Zwei Jahre nach dem Regierungswechsel nimmt der Luxemburger-Wort-Journalist Christoph Bumb sich von einem politisch leicht unterschiedlichen Standpunkt aus noch einmal vor, was RTL bereits zwei Monate nach den Wahlen mit der Fernsehreportage Oktoberrevolutioun versucht hatte: die Abwahl der CSV und die Geburt der liberalen Spar- und Modernisiererkoalition von DP, LSAP und Grünen zu erzählen. Er erinnert uns noch einmal an das Siechtum der CSV/LSAP-Koalition nach 2009, mit ihren Skandalen, ihren Streitereien und einem immer launischeren Mister Euro als Premier. Im parlamentarischen Untersuchungsausschuss über den Geheimdienst hätten dann die Mehrheitsverhältnisse zu kippen begonnen. Die CSV aber habe den Ernst der Lage verkannt und die Kritik habe sich nicht ganz fair auf den isolierten und unnahbaren Jean-Claude Juncker konzentriert. „Doch Politik ist nicht fair“ (S. 51), wagt der Autor ein wahres Wort.

§ **Fragen**
**1)** Nennen Sie den Namen des Journalisten, der laut dem Auszug über den Luxemburger Regierungswechsel die Abwahl der CSV noch einmal erzählt.
**2)** Zählen Sie alle politischen Parteien auf, die im Auszug über den Luxemburger Regierungswechsel genannt werden.
**3)** Schreiben Sie den Auszug über den Luxemburger Regierungswechsel im Anschluss an seinen letzten Satz weiter.

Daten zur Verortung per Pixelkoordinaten
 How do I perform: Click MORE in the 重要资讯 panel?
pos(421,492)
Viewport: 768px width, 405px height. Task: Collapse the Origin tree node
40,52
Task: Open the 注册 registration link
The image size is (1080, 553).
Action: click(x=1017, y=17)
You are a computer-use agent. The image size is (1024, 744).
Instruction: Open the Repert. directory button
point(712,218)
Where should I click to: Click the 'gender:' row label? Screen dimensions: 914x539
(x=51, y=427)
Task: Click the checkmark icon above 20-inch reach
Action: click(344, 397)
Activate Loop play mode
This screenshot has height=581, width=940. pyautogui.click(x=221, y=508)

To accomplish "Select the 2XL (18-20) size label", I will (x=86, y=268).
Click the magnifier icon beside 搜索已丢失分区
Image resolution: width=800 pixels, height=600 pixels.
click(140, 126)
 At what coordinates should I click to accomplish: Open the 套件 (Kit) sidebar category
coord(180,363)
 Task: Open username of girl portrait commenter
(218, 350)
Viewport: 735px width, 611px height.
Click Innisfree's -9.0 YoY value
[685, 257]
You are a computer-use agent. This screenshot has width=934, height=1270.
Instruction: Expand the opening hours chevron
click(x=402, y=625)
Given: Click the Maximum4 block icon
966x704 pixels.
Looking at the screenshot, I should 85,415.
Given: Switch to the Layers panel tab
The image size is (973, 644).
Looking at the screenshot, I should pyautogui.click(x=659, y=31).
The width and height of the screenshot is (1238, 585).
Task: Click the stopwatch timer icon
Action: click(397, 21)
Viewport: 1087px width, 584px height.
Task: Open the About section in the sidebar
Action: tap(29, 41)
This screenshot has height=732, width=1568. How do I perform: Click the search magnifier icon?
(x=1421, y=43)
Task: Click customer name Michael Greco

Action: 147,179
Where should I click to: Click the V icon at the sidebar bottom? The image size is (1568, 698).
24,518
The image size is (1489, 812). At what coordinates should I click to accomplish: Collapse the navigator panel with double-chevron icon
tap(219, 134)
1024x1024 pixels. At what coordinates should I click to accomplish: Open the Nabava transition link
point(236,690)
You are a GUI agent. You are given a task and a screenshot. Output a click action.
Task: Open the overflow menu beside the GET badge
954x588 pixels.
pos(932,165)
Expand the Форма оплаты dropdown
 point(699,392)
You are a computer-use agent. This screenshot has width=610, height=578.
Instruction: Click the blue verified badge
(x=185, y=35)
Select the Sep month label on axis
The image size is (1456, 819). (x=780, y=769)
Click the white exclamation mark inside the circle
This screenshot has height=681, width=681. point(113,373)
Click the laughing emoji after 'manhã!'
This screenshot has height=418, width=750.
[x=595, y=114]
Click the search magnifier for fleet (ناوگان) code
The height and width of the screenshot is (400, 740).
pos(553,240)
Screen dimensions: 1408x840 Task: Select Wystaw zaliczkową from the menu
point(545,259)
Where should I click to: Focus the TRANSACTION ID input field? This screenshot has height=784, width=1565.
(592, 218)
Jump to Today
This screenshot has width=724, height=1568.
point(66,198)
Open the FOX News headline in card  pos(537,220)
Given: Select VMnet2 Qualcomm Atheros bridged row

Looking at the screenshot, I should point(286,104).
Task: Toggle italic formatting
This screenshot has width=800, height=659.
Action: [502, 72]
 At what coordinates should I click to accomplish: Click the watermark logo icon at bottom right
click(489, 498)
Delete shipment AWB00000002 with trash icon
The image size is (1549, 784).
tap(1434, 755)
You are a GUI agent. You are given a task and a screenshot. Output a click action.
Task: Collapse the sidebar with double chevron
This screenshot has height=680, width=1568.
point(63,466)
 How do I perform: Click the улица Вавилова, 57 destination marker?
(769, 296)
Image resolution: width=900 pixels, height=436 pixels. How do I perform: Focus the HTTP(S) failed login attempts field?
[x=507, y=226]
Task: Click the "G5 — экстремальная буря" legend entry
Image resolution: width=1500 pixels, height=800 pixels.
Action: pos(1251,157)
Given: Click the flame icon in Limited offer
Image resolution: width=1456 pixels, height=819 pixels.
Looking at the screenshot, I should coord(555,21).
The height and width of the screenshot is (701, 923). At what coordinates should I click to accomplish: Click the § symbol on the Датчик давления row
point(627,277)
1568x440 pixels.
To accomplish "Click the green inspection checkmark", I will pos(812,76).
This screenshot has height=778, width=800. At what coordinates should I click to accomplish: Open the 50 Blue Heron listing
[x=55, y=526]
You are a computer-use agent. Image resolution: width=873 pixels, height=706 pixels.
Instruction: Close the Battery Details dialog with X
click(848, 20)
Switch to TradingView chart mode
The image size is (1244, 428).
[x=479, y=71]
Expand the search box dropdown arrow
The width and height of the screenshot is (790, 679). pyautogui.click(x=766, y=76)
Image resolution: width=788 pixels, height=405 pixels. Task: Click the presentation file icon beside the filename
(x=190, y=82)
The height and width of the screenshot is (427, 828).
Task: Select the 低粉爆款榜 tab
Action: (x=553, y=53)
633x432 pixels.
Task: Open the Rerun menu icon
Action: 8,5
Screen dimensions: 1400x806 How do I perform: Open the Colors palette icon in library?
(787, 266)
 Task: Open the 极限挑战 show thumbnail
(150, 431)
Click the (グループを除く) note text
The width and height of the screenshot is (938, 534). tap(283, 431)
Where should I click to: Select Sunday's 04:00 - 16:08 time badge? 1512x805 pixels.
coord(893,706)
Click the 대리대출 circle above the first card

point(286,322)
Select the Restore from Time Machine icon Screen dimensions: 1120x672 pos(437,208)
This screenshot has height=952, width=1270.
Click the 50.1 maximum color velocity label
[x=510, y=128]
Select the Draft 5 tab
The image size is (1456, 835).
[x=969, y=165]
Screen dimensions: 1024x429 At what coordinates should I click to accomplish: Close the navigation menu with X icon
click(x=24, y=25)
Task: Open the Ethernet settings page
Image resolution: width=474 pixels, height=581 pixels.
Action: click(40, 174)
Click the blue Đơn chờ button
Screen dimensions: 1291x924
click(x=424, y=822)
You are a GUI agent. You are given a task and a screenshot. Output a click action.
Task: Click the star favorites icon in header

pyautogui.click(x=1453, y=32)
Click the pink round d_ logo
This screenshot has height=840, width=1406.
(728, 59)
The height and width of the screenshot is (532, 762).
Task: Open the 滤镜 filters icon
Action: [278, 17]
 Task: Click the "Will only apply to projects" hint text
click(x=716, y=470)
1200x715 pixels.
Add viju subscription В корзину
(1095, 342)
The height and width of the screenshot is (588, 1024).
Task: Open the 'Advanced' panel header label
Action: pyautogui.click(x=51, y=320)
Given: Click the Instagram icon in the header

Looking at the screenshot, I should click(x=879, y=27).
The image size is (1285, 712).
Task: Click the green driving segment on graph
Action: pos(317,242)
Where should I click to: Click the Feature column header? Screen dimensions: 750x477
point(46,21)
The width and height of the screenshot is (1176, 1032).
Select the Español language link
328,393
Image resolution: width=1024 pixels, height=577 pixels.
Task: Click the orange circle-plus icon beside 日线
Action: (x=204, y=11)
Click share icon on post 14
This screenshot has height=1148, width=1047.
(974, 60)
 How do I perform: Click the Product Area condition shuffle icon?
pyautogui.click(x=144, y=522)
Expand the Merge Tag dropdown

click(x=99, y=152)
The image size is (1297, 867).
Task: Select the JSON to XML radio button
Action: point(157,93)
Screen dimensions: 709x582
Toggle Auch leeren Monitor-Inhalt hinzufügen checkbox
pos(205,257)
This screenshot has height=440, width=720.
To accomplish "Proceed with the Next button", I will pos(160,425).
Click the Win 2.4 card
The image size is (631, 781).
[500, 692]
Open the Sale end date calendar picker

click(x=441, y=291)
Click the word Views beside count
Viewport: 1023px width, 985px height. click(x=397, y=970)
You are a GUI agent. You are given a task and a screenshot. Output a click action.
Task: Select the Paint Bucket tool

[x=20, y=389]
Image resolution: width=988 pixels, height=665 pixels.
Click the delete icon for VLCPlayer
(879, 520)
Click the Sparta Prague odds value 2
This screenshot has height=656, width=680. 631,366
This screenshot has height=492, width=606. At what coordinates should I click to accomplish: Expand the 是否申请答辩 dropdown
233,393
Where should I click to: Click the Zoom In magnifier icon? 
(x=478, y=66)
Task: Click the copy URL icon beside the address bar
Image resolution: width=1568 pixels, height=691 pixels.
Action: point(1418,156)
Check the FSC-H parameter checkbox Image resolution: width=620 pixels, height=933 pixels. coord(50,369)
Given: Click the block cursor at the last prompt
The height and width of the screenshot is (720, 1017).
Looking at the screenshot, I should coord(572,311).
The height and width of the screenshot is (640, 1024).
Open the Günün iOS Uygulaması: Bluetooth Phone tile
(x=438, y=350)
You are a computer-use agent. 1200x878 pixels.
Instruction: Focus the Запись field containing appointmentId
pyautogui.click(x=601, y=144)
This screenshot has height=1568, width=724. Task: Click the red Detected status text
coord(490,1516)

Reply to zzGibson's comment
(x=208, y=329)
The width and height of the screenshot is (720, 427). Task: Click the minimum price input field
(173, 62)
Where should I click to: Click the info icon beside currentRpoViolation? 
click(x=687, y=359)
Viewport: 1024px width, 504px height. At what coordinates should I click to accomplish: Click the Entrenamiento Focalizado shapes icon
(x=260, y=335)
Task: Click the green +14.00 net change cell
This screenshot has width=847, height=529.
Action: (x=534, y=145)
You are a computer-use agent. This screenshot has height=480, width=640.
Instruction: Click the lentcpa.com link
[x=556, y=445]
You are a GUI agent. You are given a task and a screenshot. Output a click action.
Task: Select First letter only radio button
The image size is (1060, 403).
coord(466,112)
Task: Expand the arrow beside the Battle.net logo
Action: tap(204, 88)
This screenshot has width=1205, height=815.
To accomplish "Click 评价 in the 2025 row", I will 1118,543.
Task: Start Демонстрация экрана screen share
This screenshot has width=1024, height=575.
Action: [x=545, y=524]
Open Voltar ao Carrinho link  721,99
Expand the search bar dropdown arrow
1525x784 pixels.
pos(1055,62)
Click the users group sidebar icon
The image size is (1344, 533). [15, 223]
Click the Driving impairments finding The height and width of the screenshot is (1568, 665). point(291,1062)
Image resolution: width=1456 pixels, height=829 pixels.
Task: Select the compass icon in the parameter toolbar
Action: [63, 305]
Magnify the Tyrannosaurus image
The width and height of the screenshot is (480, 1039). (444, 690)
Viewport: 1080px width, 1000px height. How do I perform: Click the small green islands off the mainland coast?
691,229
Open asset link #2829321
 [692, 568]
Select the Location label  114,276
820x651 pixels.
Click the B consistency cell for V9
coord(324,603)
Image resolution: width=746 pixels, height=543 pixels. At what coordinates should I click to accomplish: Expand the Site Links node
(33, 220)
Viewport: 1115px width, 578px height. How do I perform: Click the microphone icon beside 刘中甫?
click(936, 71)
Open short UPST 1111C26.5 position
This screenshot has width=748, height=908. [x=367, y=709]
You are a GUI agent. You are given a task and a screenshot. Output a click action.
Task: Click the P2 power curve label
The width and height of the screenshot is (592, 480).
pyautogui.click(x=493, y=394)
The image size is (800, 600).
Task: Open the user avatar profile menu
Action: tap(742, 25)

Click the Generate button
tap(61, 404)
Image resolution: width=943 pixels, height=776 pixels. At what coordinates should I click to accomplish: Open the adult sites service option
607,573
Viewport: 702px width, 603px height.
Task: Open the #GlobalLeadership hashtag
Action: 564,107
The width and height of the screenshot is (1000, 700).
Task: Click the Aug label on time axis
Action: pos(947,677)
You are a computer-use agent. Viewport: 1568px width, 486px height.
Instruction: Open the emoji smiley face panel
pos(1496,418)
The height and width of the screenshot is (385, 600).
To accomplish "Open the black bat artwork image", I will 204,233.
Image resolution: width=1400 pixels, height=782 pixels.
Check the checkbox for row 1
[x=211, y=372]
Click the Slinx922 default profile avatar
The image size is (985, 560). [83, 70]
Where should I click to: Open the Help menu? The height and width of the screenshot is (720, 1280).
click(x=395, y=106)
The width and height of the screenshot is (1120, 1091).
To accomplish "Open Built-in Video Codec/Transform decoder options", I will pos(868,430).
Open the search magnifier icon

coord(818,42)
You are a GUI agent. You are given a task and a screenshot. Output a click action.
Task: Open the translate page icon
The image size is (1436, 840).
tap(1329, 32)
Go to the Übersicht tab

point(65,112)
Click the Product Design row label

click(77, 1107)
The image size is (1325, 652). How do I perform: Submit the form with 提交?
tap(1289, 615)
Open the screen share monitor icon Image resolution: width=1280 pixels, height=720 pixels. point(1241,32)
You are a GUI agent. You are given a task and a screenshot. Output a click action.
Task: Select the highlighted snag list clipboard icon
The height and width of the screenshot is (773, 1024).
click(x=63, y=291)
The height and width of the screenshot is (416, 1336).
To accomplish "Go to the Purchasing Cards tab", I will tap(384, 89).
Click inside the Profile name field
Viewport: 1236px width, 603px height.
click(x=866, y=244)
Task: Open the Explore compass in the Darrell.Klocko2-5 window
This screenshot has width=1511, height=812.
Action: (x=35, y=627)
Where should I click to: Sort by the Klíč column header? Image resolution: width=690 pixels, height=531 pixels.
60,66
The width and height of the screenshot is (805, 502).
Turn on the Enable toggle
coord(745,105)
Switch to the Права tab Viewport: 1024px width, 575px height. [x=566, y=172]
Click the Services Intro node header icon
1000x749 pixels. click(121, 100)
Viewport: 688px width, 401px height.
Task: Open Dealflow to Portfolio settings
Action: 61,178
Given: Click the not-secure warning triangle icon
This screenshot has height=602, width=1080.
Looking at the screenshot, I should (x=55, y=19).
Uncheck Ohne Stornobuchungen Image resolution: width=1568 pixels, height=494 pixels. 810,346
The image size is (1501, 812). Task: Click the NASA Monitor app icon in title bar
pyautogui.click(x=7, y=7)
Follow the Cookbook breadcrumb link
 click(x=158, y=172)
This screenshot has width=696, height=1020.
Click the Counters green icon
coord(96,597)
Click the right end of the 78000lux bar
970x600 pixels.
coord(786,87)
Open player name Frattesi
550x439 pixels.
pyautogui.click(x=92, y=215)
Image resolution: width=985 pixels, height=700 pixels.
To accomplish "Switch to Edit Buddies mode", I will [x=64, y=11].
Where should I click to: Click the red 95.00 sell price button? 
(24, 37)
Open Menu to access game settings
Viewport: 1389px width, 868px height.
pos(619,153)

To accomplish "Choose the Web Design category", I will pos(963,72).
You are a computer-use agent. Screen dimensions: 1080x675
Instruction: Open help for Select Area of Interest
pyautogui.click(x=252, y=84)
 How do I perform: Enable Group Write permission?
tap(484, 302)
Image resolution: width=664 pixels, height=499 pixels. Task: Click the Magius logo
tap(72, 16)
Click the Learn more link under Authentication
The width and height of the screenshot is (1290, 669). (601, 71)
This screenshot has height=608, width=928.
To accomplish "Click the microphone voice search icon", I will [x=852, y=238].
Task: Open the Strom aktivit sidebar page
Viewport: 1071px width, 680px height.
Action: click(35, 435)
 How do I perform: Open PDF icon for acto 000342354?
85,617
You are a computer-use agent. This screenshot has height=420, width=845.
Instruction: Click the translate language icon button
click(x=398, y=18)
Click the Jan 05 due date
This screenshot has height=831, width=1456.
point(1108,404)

§ **Ergebnisse**
**1)** Christoph Bumb, Journalist beim Luxemburger Wort.

**2)** CSV, DP, LSAP, Grüne

**3)**
Nach dem merkwürdigen Rücktrittssturz des Premiers habe dann gleich der Wahlkampf begonnen, mit der CSV in der Opferrolle und mit DP, LSAP und Grünen, die auf eine Dreierkoalition hingearbeitet hätten, ohne es groß anzukündigen. Als die Wahlen ihnen 32 Mandate beschert hätten und Etienne Schneider (LSAP) dann „bei einer Zigarette auf dem Balkon“ (S. 111) Xavier Bettel (DP) das Amt des Premiers überlassen habe, hätten die drei Parteien blitzschnell vollendete Tatsachen geschaffen. Dagegen habe die CSV geglaubt, noch immer die Spielregeln diktieren zu können, und sei leer ausgegangen.
So hält Christoph Bumb lobenswerterweise noch einmal eine für hiesige Verhältnisse tumultuöse Episode der Politik für die Nachwelt fest. Nach eigenen Angaben studierte er reichlich Archivmaterial und führte Gespräche mit den Hauptbeteiligten, er beruft sich aber weitgehend auf anonyme Quellen. In einem Interview des Luxemburger Wort ließ er sich am Wochenende fragen, was sein Buch denn an neuen Erkenntnissen aufweise, und er antwortete, es enthalte „schon neue Momente“. Aber als er sie aufzuzählen versuchte, fielen ihm keine ein. Der bescheidene Neuigkeitswert und der angestrengt humorlose Ton machen das Buch nicht lesenswerter.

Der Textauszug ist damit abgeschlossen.